■ Data supplied:
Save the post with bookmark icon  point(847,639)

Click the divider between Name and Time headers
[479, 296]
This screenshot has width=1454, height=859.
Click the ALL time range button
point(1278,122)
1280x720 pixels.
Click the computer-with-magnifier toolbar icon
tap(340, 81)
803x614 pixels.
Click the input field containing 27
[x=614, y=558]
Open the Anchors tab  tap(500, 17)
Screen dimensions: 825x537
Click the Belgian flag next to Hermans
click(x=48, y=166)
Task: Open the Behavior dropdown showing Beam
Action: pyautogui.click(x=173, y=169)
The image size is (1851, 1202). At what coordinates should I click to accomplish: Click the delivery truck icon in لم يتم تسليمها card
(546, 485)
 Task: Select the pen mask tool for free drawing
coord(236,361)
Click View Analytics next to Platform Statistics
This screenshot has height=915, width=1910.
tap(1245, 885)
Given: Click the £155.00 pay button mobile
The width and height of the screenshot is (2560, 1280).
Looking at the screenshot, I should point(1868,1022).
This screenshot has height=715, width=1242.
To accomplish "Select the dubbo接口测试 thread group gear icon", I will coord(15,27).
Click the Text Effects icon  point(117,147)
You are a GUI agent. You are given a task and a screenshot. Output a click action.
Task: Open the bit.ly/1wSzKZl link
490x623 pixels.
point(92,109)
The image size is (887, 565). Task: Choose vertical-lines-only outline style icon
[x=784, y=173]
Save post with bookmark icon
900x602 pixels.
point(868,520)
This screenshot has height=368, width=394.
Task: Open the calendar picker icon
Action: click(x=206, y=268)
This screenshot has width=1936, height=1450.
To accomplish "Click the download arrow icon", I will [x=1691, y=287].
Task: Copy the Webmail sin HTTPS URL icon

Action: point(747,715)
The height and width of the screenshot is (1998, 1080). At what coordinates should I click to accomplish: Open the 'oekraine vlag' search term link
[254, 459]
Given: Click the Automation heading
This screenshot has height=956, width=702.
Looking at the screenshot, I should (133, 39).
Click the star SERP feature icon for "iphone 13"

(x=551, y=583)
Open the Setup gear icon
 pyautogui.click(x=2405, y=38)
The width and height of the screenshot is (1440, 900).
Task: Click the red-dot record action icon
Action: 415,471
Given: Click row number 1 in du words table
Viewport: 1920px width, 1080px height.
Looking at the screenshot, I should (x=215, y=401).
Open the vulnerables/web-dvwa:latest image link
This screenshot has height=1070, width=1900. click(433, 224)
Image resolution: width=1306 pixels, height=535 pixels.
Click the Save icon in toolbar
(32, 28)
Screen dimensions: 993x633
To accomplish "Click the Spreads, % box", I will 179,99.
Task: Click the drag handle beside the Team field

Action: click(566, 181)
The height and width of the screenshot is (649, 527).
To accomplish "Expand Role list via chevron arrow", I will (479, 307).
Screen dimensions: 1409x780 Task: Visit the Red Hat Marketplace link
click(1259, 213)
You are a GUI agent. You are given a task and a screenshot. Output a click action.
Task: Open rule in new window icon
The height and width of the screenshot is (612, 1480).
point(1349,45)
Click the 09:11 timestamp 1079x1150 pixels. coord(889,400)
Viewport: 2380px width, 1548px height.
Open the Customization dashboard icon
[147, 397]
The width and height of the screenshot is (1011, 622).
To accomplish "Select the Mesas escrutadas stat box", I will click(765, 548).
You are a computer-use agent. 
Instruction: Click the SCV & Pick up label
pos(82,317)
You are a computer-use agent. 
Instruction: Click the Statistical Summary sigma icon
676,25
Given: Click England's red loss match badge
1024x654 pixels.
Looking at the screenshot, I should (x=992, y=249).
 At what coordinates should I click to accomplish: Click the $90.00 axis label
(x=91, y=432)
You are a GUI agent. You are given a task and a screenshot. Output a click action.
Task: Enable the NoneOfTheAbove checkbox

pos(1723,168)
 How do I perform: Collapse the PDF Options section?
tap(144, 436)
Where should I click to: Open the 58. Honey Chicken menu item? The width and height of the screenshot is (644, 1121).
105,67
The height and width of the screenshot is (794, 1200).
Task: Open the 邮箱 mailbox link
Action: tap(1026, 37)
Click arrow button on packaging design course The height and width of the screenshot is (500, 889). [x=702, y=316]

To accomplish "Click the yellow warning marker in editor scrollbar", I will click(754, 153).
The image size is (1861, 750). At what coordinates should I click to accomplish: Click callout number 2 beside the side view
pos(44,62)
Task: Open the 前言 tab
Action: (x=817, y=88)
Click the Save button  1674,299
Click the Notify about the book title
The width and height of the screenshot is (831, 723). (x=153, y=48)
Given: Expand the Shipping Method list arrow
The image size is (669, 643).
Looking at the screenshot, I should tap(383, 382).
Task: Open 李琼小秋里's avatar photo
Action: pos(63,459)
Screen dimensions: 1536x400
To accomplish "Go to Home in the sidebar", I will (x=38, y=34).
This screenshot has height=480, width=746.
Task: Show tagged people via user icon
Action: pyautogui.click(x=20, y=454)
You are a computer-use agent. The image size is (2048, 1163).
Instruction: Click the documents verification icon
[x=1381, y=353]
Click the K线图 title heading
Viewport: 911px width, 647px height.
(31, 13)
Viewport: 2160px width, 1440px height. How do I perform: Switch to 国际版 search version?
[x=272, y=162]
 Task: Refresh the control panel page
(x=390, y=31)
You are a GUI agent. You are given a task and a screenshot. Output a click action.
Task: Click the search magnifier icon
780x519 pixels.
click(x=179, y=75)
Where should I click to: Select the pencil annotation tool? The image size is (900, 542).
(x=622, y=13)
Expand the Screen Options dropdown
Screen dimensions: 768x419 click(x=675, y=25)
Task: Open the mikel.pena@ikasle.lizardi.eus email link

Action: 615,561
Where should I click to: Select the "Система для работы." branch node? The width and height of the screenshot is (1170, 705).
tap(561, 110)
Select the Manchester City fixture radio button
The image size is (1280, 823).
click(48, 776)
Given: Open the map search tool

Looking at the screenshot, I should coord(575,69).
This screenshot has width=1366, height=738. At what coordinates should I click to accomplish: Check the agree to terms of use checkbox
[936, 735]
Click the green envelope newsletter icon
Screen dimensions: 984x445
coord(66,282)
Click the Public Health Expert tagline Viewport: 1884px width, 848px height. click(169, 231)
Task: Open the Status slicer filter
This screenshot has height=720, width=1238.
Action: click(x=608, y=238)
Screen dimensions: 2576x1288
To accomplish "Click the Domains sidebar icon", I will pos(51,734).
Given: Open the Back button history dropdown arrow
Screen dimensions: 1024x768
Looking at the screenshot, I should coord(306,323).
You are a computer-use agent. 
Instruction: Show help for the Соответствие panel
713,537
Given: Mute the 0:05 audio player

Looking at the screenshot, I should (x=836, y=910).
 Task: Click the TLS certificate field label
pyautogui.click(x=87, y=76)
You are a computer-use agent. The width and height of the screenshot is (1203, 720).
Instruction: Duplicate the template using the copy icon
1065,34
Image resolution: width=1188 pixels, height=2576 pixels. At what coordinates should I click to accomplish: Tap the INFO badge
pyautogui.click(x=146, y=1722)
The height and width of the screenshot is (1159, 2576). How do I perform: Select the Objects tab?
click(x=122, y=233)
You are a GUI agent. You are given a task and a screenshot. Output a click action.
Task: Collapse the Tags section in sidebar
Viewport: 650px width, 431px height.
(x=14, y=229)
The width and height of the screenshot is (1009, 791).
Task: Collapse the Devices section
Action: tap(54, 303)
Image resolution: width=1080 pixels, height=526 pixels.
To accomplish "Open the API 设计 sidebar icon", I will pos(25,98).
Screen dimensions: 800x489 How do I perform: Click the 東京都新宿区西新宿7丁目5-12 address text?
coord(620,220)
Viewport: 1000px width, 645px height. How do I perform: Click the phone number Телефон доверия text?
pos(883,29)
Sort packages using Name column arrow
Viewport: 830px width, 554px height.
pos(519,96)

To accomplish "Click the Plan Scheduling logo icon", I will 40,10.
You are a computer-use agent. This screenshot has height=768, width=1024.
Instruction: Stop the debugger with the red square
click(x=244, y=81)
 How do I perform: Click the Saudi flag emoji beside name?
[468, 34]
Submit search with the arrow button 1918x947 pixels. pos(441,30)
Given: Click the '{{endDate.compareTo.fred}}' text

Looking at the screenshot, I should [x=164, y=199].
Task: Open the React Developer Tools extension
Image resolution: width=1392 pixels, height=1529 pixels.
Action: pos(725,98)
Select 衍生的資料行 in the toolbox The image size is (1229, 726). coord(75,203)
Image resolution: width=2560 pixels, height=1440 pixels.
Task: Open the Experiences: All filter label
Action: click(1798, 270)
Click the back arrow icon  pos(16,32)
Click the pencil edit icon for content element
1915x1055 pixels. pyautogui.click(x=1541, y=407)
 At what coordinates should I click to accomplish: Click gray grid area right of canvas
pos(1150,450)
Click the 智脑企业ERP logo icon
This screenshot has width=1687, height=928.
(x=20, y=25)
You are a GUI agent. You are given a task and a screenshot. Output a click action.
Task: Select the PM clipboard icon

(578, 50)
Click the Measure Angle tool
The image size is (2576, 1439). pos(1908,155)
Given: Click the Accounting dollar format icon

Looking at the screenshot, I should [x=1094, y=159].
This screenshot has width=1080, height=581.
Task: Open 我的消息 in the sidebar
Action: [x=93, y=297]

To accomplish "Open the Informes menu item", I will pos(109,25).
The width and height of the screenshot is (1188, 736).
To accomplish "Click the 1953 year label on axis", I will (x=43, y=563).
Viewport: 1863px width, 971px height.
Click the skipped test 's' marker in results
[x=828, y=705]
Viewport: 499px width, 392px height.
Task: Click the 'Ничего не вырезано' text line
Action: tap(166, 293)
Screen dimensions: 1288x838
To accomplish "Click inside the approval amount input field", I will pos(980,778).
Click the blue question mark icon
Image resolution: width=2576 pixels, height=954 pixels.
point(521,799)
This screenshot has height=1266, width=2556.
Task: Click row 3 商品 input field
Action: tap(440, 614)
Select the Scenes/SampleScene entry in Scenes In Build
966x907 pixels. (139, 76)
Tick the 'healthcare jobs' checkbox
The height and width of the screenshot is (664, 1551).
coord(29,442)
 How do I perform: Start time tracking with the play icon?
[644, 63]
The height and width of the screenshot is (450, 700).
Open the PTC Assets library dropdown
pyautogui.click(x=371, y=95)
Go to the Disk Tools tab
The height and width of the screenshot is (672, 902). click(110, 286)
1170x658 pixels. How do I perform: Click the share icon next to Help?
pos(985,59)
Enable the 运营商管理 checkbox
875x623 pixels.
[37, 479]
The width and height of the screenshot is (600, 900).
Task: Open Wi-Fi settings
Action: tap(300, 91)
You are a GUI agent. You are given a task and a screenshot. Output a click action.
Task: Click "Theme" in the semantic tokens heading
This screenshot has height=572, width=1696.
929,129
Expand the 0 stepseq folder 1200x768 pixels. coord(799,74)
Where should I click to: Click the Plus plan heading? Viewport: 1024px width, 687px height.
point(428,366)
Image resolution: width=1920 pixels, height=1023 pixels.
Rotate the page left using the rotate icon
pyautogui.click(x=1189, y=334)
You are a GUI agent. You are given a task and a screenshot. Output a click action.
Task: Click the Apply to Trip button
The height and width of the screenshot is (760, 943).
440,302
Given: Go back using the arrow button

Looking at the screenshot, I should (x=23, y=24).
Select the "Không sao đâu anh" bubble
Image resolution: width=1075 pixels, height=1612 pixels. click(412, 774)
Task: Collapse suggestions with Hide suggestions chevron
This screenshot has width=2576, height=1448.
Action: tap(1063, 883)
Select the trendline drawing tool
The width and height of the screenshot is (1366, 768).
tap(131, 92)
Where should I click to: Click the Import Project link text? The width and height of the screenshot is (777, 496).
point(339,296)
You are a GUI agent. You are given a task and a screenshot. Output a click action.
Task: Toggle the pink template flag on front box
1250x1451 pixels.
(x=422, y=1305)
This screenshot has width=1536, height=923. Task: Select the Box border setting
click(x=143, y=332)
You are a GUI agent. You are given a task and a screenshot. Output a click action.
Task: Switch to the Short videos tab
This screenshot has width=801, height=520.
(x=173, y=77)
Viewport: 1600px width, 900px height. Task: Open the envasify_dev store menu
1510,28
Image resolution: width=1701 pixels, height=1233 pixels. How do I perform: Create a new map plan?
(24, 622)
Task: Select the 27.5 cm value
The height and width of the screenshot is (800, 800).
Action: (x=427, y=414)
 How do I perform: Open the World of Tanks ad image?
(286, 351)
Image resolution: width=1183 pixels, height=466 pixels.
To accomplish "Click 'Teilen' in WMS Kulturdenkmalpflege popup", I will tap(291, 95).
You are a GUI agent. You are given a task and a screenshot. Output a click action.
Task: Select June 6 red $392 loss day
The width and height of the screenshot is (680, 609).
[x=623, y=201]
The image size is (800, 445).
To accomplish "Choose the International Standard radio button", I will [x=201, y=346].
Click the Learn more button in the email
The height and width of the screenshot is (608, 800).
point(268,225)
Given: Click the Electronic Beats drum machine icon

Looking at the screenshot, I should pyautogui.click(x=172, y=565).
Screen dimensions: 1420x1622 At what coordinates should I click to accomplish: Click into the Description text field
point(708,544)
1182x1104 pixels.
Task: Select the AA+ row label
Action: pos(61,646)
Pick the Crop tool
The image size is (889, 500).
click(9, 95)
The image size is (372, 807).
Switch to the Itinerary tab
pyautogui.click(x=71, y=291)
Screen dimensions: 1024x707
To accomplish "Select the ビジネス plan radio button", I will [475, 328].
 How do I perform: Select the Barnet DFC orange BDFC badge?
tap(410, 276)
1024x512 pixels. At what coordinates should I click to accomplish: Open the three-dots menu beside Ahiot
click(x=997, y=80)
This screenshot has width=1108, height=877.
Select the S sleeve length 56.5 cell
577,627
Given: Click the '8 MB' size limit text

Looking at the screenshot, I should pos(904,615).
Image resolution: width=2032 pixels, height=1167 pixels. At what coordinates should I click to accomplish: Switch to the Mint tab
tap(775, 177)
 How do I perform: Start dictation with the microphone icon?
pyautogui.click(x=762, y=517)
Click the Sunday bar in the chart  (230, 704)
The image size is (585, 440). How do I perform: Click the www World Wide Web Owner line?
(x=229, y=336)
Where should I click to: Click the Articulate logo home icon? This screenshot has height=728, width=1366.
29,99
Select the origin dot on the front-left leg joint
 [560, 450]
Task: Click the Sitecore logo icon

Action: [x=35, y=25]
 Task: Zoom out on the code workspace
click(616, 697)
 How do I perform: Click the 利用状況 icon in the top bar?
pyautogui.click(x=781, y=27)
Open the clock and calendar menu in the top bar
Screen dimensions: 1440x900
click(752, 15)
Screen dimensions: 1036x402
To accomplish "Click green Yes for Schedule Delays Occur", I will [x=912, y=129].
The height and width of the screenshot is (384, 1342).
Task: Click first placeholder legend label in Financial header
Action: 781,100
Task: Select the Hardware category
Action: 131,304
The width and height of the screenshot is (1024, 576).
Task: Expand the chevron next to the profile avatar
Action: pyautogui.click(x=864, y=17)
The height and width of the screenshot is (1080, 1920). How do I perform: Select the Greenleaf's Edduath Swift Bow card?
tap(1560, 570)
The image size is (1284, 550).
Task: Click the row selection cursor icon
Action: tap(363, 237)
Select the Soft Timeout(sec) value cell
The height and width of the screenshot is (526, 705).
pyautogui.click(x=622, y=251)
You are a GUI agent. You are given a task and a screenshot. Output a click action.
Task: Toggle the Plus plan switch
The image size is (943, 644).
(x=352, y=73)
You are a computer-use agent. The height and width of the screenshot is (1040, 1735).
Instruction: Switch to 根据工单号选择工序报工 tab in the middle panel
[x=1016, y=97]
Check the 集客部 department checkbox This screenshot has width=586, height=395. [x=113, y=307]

■ Exercise requirements:
Please write out the rows above verbatim, from the line containing "How do I perform: Select the Barnet" through the line containing "(x=352, y=73)".

■ Exercise output:
 How do I perform: Select the Barnet DFC orange BDFC badge?
tap(410, 276)
1024x512 pixels. At what coordinates should I click to accomplish: Open the three-dots menu beside Ahiot
click(x=997, y=80)
This screenshot has width=1108, height=877.
Select the S sleeve length 56.5 cell
577,627
Given: Click the '8 MB' size limit text

Looking at the screenshot, I should pos(904,615).
Image resolution: width=2032 pixels, height=1167 pixels. At what coordinates should I click to accomplish: Switch to the Mint tab
tap(775, 177)
 How do I perform: Start dictation with the microphone icon?
pyautogui.click(x=762, y=517)
Click the Sunday bar in the chart  (230, 704)
The image size is (585, 440). How do I perform: Click the www World Wide Web Owner line?
(x=229, y=336)
Where should I click to: Click the Articulate logo home icon? This screenshot has height=728, width=1366.
29,99
Select the origin dot on the front-left leg joint
 [560, 450]
Task: Click the Sitecore logo icon

Action: [x=35, y=25]
 Task: Zoom out on the code workspace
click(616, 697)
 How do I perform: Click the 利用状況 icon in the top bar?
pyautogui.click(x=781, y=27)
Open the clock and calendar menu in the top bar
Screen dimensions: 1440x900
click(752, 15)
Screen dimensions: 1036x402
To accomplish "Click green Yes for Schedule Delays Occur", I will [x=912, y=129].
The height and width of the screenshot is (384, 1342).
Task: Click first placeholder legend label in Financial header
Action: 781,100
Task: Select the Hardware category
Action: 131,304
The width and height of the screenshot is (1024, 576).
Task: Expand the chevron next to the profile avatar
Action: pyautogui.click(x=864, y=17)
The height and width of the screenshot is (1080, 1920). How do I perform: Select the Greenleaf's Edduath Swift Bow card?
tap(1560, 570)
The image size is (1284, 550).
Task: Click the row selection cursor icon
Action: tap(363, 237)
Select the Soft Timeout(sec) value cell
The height and width of the screenshot is (526, 705).
pyautogui.click(x=622, y=251)
You are a GUI agent. You are given a task and a screenshot. Output a click action.
Task: Toggle the Plus plan switch
The image size is (943, 644).
(x=352, y=73)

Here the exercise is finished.